You can address this either by increasing the session timeout or by reducing the maximum size of batches returned in poll() with max.poll.records.
This is not on how I escape this error but how to handle it once it occurs
Background: In normal situations I will not see commit errors, but if I do get one I should be able to recover from it. I am using AT_LEAST_ONCE setup, So I am completely happy with reprocessing a few messages.

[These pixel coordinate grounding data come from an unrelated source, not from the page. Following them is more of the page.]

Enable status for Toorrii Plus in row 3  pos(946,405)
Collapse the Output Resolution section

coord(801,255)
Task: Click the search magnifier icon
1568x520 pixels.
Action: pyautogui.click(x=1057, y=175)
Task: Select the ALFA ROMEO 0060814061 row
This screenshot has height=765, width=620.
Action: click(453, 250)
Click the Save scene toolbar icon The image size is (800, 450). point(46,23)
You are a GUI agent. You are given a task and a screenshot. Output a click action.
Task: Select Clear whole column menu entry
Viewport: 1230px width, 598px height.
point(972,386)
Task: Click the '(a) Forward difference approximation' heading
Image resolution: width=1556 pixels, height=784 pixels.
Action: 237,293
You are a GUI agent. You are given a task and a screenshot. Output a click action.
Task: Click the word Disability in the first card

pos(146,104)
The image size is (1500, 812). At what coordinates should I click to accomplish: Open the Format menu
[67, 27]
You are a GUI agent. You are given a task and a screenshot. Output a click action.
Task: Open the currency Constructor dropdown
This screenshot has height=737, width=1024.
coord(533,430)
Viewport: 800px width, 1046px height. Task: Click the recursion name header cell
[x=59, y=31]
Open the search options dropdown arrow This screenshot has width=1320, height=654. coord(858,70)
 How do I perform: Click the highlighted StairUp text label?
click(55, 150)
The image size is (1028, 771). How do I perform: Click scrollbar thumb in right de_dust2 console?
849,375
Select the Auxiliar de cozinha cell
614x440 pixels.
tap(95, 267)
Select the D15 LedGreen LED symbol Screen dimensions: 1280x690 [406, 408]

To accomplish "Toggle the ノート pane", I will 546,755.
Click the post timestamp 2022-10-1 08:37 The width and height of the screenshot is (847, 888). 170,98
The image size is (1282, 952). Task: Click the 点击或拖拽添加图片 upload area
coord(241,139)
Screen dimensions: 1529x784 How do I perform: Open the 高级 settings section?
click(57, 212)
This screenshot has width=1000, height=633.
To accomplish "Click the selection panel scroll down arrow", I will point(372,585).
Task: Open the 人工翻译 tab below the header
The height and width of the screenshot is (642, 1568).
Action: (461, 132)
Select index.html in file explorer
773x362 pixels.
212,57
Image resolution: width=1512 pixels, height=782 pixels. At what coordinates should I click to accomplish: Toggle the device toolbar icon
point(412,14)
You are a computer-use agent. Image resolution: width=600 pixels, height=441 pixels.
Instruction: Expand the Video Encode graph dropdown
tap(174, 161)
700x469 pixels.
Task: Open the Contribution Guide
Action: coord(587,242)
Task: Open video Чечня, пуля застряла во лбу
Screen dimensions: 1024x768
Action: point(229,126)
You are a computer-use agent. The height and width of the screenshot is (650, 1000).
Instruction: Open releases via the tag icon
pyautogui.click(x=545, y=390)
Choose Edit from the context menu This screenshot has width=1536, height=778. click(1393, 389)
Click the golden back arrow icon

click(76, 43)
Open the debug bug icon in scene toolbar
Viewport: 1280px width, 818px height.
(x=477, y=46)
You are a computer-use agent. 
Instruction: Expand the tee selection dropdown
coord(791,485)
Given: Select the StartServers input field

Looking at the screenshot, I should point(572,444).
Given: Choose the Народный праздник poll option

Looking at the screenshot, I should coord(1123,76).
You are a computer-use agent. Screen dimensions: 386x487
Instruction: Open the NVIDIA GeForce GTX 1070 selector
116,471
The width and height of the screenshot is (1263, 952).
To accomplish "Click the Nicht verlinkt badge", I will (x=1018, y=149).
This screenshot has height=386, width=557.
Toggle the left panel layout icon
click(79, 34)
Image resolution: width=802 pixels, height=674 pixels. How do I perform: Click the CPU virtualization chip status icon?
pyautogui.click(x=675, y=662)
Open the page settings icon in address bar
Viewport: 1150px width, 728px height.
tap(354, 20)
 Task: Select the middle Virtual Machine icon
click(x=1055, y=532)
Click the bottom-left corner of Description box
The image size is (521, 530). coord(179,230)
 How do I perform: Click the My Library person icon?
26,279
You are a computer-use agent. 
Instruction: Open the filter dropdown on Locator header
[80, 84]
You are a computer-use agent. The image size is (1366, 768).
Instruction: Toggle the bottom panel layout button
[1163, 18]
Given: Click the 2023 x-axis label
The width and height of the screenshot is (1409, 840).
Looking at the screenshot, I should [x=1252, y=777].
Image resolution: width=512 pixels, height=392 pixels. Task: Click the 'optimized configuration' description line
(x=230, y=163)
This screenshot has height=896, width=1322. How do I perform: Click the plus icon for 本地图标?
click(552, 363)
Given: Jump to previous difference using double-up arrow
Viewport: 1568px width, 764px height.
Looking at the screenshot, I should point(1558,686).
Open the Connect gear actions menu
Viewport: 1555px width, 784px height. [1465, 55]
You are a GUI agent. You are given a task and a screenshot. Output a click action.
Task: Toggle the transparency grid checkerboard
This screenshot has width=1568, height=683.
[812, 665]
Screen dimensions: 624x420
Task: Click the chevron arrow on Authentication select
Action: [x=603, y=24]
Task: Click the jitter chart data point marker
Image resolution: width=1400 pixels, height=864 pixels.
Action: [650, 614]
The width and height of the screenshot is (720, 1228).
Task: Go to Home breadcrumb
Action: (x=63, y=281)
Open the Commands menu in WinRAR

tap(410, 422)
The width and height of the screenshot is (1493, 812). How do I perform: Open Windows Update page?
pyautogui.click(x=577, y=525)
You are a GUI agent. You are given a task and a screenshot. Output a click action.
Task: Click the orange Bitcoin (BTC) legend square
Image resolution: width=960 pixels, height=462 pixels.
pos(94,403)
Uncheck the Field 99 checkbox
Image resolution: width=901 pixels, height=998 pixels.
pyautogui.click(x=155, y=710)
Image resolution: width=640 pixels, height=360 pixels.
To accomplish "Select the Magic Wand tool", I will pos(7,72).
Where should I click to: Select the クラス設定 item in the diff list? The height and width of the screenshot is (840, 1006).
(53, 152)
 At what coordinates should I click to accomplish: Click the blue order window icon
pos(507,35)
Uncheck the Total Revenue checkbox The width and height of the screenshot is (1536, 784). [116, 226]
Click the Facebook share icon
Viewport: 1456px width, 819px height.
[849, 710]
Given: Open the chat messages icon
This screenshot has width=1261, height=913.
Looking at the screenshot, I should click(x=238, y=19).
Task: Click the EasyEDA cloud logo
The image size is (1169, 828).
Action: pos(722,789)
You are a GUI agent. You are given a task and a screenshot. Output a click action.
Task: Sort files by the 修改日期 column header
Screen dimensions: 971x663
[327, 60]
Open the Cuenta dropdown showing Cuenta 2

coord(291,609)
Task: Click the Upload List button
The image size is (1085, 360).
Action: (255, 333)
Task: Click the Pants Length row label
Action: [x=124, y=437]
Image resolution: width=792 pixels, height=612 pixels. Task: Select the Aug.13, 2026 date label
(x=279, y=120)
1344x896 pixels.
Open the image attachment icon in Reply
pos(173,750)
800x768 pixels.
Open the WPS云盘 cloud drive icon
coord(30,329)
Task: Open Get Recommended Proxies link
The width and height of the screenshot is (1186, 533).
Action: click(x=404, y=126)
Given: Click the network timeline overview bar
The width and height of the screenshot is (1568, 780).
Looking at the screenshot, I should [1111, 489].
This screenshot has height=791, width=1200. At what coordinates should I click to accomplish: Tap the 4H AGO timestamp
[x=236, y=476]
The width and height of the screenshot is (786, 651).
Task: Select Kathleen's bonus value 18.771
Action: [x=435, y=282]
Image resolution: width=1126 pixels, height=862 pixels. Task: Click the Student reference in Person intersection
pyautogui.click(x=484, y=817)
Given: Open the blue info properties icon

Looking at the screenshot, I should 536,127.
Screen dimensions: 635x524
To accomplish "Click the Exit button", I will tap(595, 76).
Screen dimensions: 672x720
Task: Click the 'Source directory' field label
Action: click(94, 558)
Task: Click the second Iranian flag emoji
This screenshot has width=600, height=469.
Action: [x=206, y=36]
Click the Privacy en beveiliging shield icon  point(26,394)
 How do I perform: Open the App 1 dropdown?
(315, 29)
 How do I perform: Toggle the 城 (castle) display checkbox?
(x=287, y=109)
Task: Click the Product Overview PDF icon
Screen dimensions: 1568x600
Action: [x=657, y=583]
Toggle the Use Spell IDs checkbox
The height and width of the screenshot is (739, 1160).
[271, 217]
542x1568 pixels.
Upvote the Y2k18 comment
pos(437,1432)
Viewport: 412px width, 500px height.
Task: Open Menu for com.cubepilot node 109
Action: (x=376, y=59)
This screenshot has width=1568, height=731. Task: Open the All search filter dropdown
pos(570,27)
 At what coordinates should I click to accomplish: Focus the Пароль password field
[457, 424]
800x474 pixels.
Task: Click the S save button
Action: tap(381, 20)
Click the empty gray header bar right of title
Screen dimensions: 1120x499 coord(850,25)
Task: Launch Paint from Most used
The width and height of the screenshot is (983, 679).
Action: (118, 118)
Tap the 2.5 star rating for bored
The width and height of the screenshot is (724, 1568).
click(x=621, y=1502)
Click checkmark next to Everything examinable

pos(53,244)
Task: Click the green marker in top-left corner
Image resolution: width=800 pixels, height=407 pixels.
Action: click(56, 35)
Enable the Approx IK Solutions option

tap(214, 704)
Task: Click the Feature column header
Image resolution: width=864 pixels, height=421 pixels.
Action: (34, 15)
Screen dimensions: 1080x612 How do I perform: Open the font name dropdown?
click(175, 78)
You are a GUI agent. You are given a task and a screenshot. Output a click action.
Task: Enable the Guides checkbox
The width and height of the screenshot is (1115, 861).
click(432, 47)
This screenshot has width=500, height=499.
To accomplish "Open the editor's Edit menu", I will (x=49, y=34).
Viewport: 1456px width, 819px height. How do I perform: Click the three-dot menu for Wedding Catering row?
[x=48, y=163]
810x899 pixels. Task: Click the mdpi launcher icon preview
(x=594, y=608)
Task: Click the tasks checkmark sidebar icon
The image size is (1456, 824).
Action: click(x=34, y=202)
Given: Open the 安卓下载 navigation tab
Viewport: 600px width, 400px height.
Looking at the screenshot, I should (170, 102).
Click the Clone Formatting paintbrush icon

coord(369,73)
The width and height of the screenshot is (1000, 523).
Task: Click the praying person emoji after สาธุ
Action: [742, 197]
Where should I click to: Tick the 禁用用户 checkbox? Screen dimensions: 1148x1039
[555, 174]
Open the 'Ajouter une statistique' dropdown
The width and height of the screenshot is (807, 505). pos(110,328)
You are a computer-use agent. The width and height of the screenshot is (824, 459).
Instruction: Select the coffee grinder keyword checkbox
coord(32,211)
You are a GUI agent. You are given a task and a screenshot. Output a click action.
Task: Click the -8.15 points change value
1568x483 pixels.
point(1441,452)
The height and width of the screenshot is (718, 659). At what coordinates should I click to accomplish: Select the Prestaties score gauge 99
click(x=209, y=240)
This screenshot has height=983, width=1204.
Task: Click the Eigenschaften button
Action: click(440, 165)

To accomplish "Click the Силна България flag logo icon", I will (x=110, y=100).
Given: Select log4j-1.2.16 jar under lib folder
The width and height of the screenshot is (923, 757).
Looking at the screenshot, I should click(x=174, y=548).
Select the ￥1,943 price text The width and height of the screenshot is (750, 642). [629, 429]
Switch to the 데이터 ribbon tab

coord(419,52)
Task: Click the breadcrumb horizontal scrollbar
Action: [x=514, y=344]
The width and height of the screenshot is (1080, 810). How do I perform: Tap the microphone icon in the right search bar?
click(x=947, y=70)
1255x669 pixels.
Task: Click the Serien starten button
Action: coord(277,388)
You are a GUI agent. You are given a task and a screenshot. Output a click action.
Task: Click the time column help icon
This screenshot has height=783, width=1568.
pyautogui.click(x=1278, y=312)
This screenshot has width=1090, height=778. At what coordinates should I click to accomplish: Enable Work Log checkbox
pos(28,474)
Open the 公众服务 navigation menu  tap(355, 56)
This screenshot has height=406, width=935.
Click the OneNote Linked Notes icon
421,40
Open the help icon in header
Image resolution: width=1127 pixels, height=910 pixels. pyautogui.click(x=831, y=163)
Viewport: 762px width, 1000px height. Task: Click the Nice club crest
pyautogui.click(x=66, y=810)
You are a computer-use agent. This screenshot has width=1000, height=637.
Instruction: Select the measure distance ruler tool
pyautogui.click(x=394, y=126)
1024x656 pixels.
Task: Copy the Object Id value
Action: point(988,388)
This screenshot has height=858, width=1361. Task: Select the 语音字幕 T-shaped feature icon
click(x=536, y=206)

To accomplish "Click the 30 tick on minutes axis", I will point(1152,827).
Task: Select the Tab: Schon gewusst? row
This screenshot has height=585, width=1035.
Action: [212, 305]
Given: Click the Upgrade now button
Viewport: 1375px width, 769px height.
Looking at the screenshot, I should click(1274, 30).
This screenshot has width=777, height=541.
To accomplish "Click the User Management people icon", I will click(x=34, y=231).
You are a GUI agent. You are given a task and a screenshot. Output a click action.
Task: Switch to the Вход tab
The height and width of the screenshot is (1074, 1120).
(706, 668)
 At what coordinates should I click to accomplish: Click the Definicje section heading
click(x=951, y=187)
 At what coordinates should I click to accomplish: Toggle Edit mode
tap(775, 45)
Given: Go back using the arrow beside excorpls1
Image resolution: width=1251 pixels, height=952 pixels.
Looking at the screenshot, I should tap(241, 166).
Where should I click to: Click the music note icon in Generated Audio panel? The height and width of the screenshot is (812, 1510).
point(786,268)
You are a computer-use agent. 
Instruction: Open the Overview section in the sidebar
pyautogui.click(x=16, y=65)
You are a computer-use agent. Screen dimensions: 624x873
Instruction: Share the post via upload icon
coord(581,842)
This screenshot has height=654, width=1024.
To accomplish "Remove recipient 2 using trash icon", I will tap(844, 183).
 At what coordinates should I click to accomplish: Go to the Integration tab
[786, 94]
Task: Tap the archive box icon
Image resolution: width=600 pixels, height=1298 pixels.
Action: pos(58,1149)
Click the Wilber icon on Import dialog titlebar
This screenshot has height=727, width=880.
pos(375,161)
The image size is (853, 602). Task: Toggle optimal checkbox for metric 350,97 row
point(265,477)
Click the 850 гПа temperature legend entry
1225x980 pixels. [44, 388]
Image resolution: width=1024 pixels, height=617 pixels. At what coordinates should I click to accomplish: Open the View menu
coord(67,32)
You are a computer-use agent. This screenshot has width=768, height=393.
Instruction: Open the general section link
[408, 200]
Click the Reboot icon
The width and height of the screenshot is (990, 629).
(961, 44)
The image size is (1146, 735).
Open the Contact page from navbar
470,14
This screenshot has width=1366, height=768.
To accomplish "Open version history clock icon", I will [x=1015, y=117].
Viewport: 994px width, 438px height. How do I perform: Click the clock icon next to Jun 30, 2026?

I am running Java and using DirectKakfaStreams with Manual commits.
Creating the stream:
JavaInputDStream<ConsumerRecord<String, String>> directKafkaStream =
KafkaUtils.createDirectStream(
jssc,
LocationStrategies.PreferConsistent(),
ConsumerStrategies.<String, String>Subscribe(topics, kafkaParams));
Commiting the offsets
((CanCommitOffsets) directKafkaStream.inputDStream()).commitAsync(offsetRanges);
My understanding of the situation is that you use the Kafka Direct Stream integration (using spark-streaming-kafka-0-10_2.11 module as described in Spark Streaming + Kafka Integration Guide (Kafka broker version 0.10.0 or higher)).
As said in the error message:
Commit cannot be completed since the group has already rebalanced and assigned the partitions to another member.
Kafka manages what topic partition a consumer consumes so the Direct Stream will create a pool of consumers (inside a single consumer group).
As with any consumer group you should expect rebalancing which (quoting Chapter 4. "Kafka Consumers - Reading Data from Kafka" from Kafka: The Definitive Guide):
consumers in a consumer group share ownership of the partitions in the topics they subscribe to. When we add a new consumer to the group it starts consuming messages from partitions which were previously consumed by another consumer. The same thing happens when a consumer shuts down or crashes, it leaves the group, and the partitions it used to consume will be consumed by one of the remaining consumers. Reassignment of partitions to consumers also happen when the topics the consumer group is consuming are modified, for example if an administrator adds new partitions.
There are quite a few cases when rebalancing can occur and should be expected. And you do.
You asked:
how can I recover from it? This is not on how I escape this error but how to handle it once it occurs?
My answer would be to use the other method of CanCommitOffsets:
def commitAsync(offsetRanges: Array[OffsetRange], callback: OffsetCommitCallback): Unit
that gives you access to Kafka's OffsetCommitCallback:
OffsetCommitCallback is a callback interface that the user can implement to trigger custom actions when a commit request completes. The callback may be executed in any thread calling poll().
I think onComplete gives you a handle on how the async commit has finished and act accordingly.
Something I can't help you with much is how to revert the changes in a Spark Streaming application when some offsets could not have been committed. That I think requires tracking offsets and accept a case where some offsets can't be committed and be re-processed.